My Long, Strange Road to Becoming a Published Novelist

I’m honoured to be taking part in what is one of the most ingenious promotional ideas ever!

Novelist Mark Terence Chapman has started a blog chain! Myself, along with eight other authors, have each posted a part of his nine part story on how he became published.

If you’ve arrived here first, just follow the links back to the start to read the entire story from the beginning. Mark has been on quite the journey to achieve his dream and he’s an inspiration to every writer out there!

So now read on to read Part Eight of his nine part blog chain!
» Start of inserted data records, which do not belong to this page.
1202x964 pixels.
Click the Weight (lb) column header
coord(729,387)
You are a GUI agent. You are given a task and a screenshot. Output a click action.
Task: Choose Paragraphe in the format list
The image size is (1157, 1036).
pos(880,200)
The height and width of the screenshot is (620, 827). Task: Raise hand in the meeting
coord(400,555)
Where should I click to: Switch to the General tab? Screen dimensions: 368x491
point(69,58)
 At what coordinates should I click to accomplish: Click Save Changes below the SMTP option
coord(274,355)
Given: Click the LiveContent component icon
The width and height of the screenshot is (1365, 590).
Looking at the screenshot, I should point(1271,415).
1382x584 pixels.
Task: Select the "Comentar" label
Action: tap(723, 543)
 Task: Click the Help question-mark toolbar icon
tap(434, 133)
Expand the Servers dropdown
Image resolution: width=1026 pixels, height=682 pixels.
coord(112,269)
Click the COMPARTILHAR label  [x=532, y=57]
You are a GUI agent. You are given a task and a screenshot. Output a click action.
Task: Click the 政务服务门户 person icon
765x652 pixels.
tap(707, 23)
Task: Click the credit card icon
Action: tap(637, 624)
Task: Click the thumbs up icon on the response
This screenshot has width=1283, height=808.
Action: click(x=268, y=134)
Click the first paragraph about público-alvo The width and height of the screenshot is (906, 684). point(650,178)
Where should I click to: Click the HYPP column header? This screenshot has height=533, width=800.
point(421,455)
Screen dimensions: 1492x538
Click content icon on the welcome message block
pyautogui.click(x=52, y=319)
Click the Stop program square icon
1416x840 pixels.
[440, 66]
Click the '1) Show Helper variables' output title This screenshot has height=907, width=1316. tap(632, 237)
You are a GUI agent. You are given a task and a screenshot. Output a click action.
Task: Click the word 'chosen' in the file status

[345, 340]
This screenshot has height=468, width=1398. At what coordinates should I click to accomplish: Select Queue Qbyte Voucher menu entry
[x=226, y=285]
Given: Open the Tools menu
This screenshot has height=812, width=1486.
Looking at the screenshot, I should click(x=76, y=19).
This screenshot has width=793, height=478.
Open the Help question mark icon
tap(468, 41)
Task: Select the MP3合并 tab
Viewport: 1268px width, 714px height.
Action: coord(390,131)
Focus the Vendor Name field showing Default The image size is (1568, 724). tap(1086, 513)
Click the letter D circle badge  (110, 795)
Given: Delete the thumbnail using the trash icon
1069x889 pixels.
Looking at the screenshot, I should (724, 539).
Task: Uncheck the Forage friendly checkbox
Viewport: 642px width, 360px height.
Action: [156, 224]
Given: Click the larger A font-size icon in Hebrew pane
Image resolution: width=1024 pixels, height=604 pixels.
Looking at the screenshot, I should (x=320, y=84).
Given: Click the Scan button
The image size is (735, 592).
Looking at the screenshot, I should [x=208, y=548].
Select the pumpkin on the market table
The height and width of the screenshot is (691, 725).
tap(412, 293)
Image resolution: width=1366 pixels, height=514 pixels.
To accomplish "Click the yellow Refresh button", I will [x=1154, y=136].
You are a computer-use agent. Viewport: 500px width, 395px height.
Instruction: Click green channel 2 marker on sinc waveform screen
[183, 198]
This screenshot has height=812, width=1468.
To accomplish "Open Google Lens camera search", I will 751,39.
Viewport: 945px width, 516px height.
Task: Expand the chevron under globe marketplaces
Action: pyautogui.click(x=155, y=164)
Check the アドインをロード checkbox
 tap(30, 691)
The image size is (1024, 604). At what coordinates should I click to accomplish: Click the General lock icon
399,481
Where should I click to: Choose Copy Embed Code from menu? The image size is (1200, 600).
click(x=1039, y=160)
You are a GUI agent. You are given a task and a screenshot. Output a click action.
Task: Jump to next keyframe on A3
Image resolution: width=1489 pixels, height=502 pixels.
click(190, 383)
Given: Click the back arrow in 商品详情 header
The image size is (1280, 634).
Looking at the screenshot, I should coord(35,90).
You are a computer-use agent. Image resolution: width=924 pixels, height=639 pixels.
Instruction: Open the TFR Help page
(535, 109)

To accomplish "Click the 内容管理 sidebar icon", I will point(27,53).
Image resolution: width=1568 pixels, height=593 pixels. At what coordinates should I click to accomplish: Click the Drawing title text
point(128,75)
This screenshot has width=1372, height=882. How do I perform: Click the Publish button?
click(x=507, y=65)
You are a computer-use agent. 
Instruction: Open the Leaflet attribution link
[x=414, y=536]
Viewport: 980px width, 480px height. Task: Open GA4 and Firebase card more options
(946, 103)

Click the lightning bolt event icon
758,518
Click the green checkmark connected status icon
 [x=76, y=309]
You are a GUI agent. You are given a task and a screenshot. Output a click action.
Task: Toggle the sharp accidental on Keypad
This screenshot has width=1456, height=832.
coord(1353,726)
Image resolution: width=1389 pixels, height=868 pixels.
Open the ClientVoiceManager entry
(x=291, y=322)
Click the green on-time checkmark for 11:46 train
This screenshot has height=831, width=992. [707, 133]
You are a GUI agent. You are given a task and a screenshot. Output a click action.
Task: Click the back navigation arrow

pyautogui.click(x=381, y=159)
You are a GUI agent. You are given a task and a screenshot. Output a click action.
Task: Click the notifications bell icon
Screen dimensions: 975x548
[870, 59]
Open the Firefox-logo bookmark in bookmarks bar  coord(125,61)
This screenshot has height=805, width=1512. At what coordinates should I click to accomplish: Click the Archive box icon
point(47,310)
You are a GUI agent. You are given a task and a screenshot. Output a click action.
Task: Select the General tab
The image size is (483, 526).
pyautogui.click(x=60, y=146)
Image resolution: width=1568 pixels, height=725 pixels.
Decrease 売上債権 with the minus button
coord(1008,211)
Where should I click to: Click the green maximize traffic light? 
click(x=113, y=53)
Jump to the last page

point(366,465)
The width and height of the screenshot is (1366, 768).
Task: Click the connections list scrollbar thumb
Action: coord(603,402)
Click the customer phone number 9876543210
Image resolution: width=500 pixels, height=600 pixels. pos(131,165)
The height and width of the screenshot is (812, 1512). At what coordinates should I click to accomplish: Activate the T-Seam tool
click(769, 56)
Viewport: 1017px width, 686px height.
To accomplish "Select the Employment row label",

My long, strange road to becoming a published novelist (Part VIII)

 

(This entry is a continuation of one on author KS Augustin’s blog. Click here to return to Part VII.)

 

In early May 2007, a Romance novelist and I were commiserating about our respective inability to land an agent to represent our books. Later that day, I came across the url for a small Romance publisher, Shadowrose Publishing, and suggested that the other author try contacting them directly, instead of going through an agent. She agreed and submitted a manuscript.

 

Several days later, she emailed me to ask whether I knew that Shadowrose had just started an imprint for sci-fi and other genre fiction, called Shadowmere Publishing. I responded that I hadn’t, and thanked her for the information. I submitted my second novel (chronologically first in the series), Lichen or Not, to them and waited.

 

Three weeks later, the other author emailed me, all excited, and thanked me for pointing her to Shadowrose. She’d just received a contract by email and was elated. Naturally, I was thrilled for her. Then I thought about my own novel. I hoped I’d hear back from Shadowmere as quickly as she’d heard from Shadowrose (and with the same result).

 

Three days later, I received an email from the editor at Shadowmere, saying that she really enjoyed Lichen, and asking whether I had any other manuscripts to send her. I didn’t know whether that meant the first one wasn’t quite good enough and she hoped the second would be better, or that she did like the first one and might want to publish both, since they were part of a series. So I sent her Tesserene.

 

I was still nervous about Tesserene. It was my first novel, and while I knew the story was good (probably better than that of Lichen), I wasn’t as sure about the writing. If she didn’t like the writing in Lichen quite enough, she probably wouldn’t like Tesserene either.

 

I sat back to wait, figuring it would be days, if not weeks, before I heard back about Tesserene. As a result, I was surprised to see a response after only 26 minutes. I figured this had to be bad news. There was no way she could have read more than the first chapter or two of Tesserene.

 

I opened the email and was stunned to find a congratulatory note with two contracts attached! Wow. I was one happy puppy that day, I can tell you. Talk about a Red Letter Day!